Temporarily liberated from the incessant rainfall we went out for a bike ride. The Three Bears is nearby but we hadn’t been out that way recently and not just because it’s been raining biblically. It’s a good, short loop out in open space, rare in the urban Bay Area and loved so much that it’s a standard ride for Different Spokes as well as for Grizzly Peak Cyclists. But after you’ve done it a few hundred times—kinda like the Tib loop—its beautiful sheen becomes dulled through familiarity. But we knew the enormous rains surely had made the green hills verdant and lush and so we looked forward to getting out there.

We were not mistaken. Despite being late to the party–usually by now the pasturelands have been nibbled down to the stubs and the lack of rains starting to turn the hillsides tan—it was positively viridian. Even though the cows had made short order of the lush grass, it was still brightly green in an Irish sort of way such was the power of munificent rains.

But that intense green came at a cost. Having the earth so saturated meant that things were going to slip and slide. As we rolled south on San Pablo Dam Road by the turn to Wildcat Canyon we saw the K-barriers and signs that it was closed due to a landslide taking out the road. Date to reopening: unknown. Heading north a little further along San Pablo Dam Road we were surprised to see a 40 MPH speed limit sign. 40 MPH? It’s used to be 50. Then came a 25 MPH sign and a double line of hazard bollards. Then we saw why: the entire width of SPDR had buckled into an ugly and dangerous whoop-de-whoop as if the earth under the road had dissolved and the roadway was a taffy coating sinking into the gap.

On Castro Ranch Road we encountered more of the same. The road had buckled creating de facto speed bumps; on the descent to Alhambra Valley Road the roadway edge was destabilized leaving a set of wavy undulations. We moved to the left into the roadway.

Turning onto Alhambra Valley Road the road quality improved partly because a huge section had been rebuilt after the winter of 2016-17, the last time we had a torrential rains and it was closed for months. But the unmistakable signs were there: in several places the shoulder had collapsed into Pinole Creek right up or just into the road. The good news is that all this rain seems to have kept people from dumping their old furniture and construction debris on the roadside so that the beautiful pasturelands actually still looked pastoral rather than like Tobacco Road.

Bear Creek Road was in much better shape than either Castro Ranch, Alhambra Valley, or even San Pablo Dam Road, seemingly unaffected by our winter other than having slightly more debris in the shoulder. Water was of course streaming over the road in multiple locations.

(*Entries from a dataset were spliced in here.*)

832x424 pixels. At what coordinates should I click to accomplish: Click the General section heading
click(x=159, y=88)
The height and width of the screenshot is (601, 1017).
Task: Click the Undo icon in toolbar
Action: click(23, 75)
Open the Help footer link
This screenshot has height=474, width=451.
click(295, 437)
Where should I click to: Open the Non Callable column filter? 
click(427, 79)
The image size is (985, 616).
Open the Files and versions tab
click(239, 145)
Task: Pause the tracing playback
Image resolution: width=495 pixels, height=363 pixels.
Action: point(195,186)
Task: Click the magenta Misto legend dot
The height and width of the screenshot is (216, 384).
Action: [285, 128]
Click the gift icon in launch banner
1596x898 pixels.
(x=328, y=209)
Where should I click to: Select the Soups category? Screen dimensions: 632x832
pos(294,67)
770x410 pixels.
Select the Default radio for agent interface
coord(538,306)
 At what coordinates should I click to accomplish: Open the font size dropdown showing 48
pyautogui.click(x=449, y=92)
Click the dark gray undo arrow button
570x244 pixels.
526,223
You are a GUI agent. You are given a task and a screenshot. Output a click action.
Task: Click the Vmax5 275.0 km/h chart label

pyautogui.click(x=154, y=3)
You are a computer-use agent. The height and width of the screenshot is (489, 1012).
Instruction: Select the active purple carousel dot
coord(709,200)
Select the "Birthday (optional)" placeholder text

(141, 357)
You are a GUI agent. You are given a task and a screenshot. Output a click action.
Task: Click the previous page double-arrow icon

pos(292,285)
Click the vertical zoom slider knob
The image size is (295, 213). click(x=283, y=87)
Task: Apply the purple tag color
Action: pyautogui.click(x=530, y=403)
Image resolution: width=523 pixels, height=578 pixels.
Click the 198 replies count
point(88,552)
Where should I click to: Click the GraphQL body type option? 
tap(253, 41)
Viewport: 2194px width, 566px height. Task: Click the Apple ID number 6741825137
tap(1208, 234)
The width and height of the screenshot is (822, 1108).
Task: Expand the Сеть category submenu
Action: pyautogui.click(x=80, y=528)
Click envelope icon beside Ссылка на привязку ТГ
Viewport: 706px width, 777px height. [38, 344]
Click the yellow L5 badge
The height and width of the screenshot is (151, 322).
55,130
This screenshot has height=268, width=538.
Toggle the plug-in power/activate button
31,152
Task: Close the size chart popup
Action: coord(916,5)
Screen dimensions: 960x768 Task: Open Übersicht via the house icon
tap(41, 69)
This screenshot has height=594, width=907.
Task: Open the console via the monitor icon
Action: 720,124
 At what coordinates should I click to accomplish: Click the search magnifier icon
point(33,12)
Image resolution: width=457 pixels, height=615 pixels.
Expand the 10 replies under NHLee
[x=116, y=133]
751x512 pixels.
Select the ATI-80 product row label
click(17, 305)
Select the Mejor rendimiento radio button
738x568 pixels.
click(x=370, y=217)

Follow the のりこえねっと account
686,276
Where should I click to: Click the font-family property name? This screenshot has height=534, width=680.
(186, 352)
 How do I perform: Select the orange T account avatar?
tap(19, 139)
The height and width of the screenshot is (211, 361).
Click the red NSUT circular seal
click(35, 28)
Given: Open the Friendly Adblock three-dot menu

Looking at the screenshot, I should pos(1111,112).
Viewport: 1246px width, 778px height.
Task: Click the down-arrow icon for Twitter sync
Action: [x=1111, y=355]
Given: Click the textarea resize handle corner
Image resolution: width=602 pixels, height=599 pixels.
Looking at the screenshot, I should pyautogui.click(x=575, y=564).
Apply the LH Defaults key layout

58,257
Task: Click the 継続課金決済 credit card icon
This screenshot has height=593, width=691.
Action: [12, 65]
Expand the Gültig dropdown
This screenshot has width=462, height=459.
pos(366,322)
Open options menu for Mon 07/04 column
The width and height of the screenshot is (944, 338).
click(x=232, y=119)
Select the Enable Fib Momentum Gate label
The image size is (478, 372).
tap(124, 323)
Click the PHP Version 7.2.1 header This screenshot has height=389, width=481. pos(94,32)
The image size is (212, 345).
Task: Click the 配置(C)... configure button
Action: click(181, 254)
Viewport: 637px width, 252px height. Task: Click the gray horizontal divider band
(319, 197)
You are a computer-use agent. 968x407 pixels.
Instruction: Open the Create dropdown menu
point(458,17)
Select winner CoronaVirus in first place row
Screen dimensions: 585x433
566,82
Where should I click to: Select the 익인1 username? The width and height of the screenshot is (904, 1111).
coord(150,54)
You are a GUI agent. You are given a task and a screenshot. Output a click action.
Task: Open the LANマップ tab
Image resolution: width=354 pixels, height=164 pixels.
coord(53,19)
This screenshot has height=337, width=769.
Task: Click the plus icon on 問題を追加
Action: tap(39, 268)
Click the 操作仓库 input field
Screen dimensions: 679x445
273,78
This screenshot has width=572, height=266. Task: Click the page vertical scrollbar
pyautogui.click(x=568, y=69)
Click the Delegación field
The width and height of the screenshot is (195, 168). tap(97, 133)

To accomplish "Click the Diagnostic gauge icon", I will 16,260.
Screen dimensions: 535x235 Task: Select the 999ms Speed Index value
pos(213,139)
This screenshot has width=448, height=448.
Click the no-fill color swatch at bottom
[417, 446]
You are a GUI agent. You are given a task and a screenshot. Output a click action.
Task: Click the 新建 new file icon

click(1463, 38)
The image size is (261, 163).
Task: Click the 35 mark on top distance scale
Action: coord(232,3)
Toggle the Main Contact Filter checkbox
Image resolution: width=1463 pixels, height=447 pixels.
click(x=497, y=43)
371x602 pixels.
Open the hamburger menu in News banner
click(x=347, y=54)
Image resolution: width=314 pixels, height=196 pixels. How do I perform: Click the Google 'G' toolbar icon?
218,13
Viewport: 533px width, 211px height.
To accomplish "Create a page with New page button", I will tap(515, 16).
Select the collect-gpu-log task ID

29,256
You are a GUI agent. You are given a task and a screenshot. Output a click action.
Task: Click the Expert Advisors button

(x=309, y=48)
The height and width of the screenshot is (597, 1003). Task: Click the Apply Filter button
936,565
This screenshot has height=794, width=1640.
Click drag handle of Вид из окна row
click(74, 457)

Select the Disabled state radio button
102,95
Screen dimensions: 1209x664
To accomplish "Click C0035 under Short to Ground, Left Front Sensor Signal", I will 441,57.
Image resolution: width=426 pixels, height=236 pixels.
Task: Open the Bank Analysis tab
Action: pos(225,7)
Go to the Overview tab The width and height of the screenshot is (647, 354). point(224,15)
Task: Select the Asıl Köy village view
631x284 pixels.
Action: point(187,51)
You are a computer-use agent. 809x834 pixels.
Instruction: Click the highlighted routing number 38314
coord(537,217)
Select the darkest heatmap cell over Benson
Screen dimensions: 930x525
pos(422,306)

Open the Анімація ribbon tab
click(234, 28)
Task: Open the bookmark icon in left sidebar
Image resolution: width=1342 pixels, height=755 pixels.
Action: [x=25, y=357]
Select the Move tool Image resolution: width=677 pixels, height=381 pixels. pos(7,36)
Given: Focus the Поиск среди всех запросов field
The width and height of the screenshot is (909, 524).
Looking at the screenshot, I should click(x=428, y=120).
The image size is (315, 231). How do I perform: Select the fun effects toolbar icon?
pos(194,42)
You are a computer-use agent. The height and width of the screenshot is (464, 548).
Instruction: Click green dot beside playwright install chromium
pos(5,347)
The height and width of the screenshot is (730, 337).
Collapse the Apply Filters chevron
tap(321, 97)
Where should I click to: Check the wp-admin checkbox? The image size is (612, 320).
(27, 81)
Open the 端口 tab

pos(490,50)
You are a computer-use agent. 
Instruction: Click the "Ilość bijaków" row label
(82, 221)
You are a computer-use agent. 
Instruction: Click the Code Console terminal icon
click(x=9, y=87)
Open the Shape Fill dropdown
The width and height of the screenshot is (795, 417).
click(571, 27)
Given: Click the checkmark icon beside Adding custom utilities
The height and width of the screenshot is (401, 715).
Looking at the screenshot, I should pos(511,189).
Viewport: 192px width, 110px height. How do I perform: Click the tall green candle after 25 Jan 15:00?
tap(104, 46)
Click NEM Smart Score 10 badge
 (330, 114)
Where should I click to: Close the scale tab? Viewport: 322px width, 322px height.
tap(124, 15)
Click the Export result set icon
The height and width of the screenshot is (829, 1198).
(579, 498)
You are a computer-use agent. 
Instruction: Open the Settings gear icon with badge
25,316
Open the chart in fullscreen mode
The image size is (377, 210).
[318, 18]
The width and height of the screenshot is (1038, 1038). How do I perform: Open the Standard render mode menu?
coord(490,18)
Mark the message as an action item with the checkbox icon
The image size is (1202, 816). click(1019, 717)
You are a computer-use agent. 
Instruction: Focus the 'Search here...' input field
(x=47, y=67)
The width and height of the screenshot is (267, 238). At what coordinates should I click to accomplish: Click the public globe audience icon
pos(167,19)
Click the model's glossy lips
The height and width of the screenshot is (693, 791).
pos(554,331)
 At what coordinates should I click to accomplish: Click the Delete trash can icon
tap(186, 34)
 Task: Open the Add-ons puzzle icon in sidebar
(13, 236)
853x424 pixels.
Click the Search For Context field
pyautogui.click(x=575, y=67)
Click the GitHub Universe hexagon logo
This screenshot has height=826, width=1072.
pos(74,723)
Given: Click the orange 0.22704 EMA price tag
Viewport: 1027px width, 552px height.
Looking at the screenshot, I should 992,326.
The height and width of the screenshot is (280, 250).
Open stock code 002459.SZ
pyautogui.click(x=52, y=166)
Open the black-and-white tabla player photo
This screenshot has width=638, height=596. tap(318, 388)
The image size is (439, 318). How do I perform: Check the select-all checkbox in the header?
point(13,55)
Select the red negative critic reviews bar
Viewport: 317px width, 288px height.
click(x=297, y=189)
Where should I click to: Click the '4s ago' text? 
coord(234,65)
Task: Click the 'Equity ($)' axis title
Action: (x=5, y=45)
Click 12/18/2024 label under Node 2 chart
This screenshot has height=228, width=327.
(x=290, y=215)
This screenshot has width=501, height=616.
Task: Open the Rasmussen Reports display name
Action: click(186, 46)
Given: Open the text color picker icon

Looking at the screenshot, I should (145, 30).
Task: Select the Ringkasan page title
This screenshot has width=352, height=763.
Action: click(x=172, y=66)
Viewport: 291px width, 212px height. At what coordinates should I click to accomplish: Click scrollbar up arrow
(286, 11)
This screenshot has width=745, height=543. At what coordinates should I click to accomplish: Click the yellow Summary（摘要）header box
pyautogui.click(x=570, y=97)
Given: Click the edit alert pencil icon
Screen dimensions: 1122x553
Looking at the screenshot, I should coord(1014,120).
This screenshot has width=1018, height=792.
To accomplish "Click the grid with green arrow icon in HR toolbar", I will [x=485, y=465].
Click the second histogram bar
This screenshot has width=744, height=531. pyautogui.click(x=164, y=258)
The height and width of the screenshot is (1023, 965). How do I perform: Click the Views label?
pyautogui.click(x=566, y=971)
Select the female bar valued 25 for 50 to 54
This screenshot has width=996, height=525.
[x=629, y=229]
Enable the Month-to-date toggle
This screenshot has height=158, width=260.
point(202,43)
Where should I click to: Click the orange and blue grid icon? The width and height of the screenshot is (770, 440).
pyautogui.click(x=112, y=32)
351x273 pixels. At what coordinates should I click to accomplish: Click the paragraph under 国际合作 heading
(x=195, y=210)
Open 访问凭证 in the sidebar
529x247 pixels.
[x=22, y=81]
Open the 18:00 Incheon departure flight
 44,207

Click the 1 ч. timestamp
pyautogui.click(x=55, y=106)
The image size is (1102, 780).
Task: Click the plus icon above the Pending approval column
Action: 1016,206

But that was about it all the way up Mama Bear and Papa Bear and back to San Pablo Dam Road. Fortunately no other slides or slips had occurred and if the soils can just dry out some more we may avoid further damage and destruction this spring.

Despite having received more rain this year than the winter of 2016-17, road destruction in the Bay Area seems less gargantuan. If you recall five years ago Pinole Creek completely washed away the bridge connecting Castro Ranch Road to Alhambra Valley Road, Moraga Creek slid and took out the bridge from Moraga to Pinehurst, Morgan Territory had a humungous landslide due to waterlogged soils, and Redwood Road slipped away. All of the repairs took a very long time to be finished; in the case of the Canyon bridge it took three years! And that is just a short list of the roads closed that winter. This year we’ve had a slate of well-loved roads closed by rain damage—La Honda Road, west Old La Honda, Mines Road, Stage Road over on coastside, China Grade, Palomares, Patterson Pass Road, and many others. But some of them are already reopened at least partially and I doubt any of them will take more than a year to be rebuilt. We can all wish for wet winters and green springs but sometimes it’s too much of a good thing. That said I love looking at a verdescent Mt. Diablo!